Basically, the reason that a secondary payer may not pay anything on a claim is because of either 1) a non-duplication of benefits clause in the plan contract with the enrollee, and/or 2) the provider's agreement when signing on with the secondary plan's network to accept the lowest contracted fee between the two plans. 

This situation is fairly common among full-service medical carriers, but is not as common (although it is a growing phenomenon) among dental carriers.  As a secondary carrier, some dental plans or insurers will pay a portion of a residual amount that the primary didn't pay, so it is always wise to bill the secondary carrier.  However, as noted, more and more dental plans are adopting policies that have been common among medical plans, and placing non-duplication of benefit clauses into their contracts with enrollees.

It should be noted that these policies – non-duplication of benefit clauses, and provider agreements to accept the lowest contracted fee between two plans – are adopted by plans as ways of holding down the cost of premiums.  If a secondary carrier were to pay for a portion or the entire residual fee not paid by the primary carrier, there would be a cost to the patient or the purchaser of the coverage at the other end, in terms of a higher premium.  Simply stated, these "non-duplication of benefit" clauses are plans’ means of keeping down the cost of to consumers.

Prompt-payment of claims

Q: How soon must a dental plan or insurer pay on submitted claims? 

A: California’s “prompt pay” law went into effect in January 2001.  The law requires preferred provider organizations (PPOs) and insurers to pay non-contested claims within 30 working days from the receipt of the claim.  (HMOs must pay within 45 days.)  A contested claim is one for which the plan has not received the completed claim and all information that is necessary to determine the payer liability for the claim, or has not been granted reasonable access to information concerning provider services. 
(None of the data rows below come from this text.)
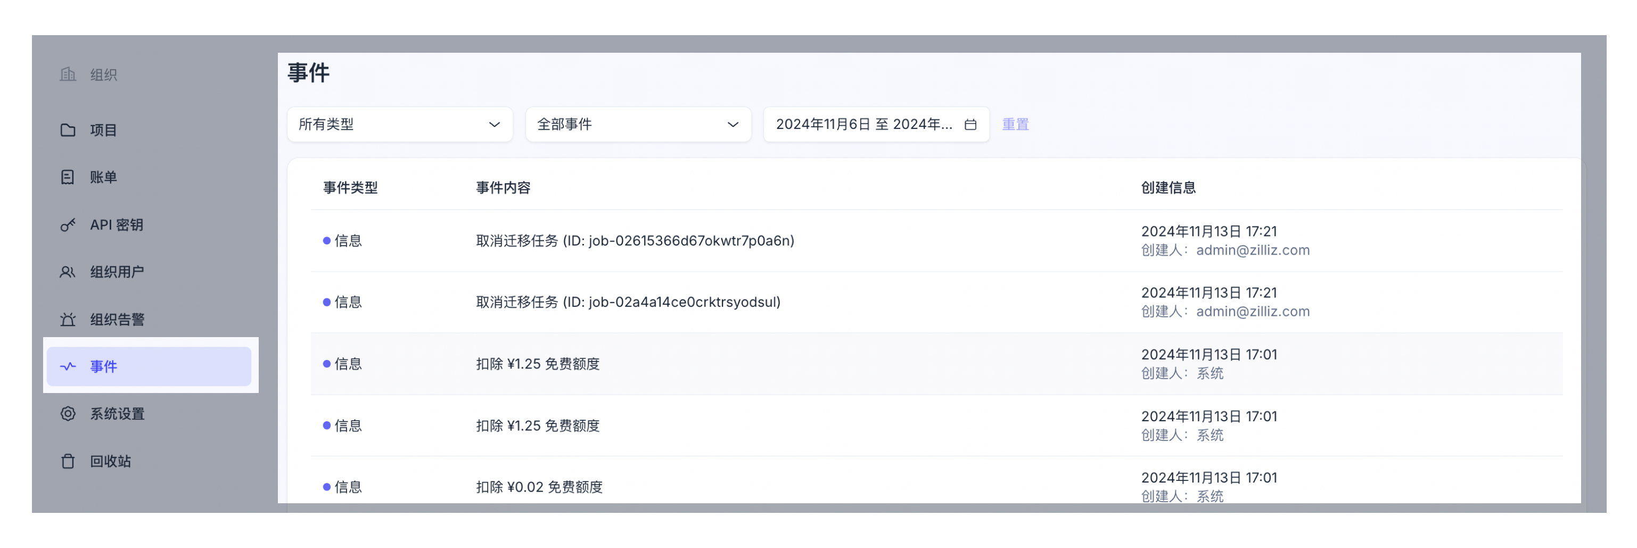
Task: Open the 所有类型 type dropdown
Action: 399,125
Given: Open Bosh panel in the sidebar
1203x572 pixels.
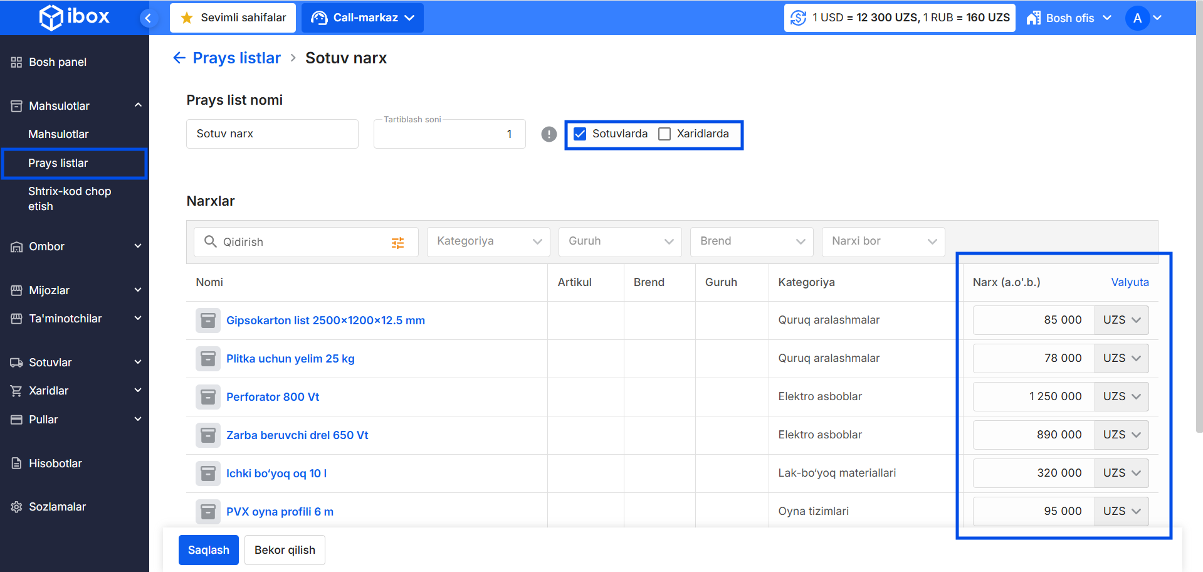Looking at the screenshot, I should 58,62.
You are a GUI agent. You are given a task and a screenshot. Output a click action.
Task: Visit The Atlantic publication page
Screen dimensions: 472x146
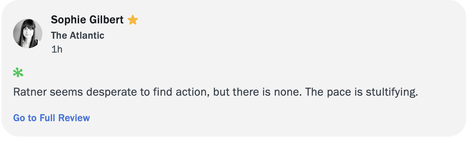77,35
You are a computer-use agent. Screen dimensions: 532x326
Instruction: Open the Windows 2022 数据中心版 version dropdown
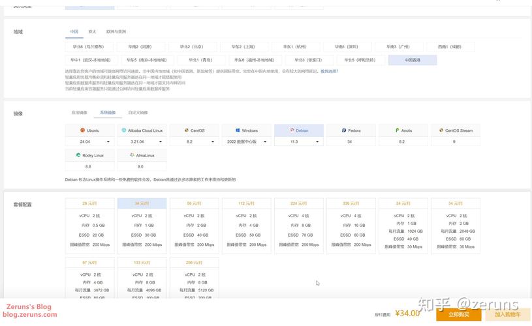coord(246,141)
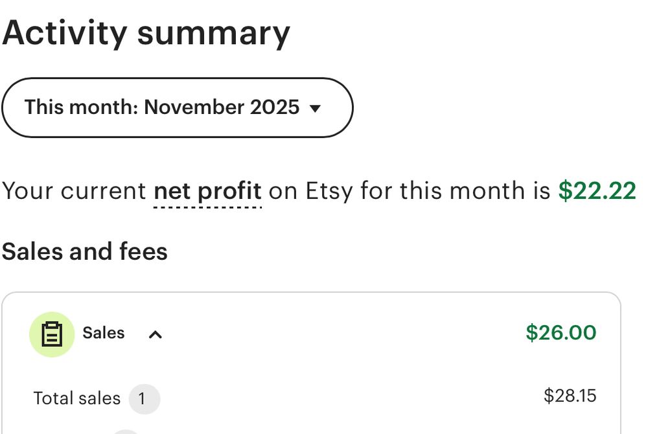Viewport: 648px width, 434px height.
Task: Click the 'November 2025' text in pill
Action: (222, 108)
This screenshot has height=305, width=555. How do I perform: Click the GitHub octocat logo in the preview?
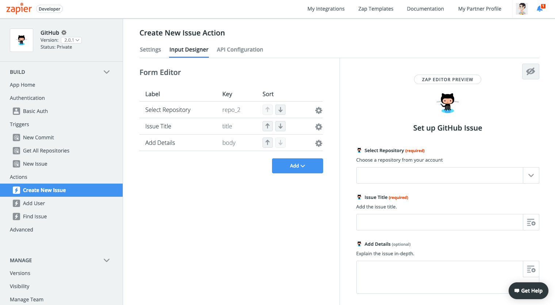click(448, 103)
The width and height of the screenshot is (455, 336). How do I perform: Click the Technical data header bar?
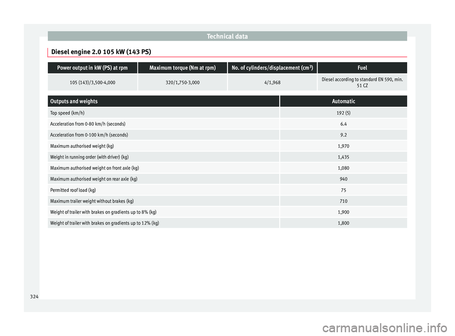227,36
Where a claim, or portion of a claim, is contested, a plan or insurer must notify the dental care provider who submitted the claim in writing that the claim is being contested, and why, within that same 30 working day period. 

Failure to reimburse an uncontested claim within 30 days is subject to a penalty of 15 percent of the amount of the claim, per annum.  This interest starts accruing on the first calendar day after the 30 day time period for paying the claim has lapsed.  The plan shall automatically include all interest due with the payment of the claim. 

A plan which habitually fails to pay uncontested claims within the required 30 day period may be guilty of what the Knox-Keene Act characterizes as an “unfair payment pattern” (Health and Safety Section 1371.37).  Health care providers may report evidence of plans’ unfair payment patterns to the Department of Managed Health Care’s Office of Plan and Provider Relations at 877.525.1295, or may file a complaint online through the department’s Internet portal at www.hmohelp.ca.gov/providers/clm/clm_comp.asp.  Prompt-payment requirements also apply to insurance companies, and are enforced by the State Department of Insurance.  Dentists may file a complaint about delayed payments to the Department of Insurance through its web site at www.insurance.ca.gov/0100-consumers/hcpcomplaints.cfm, or by calling 800.927.HELP (4357).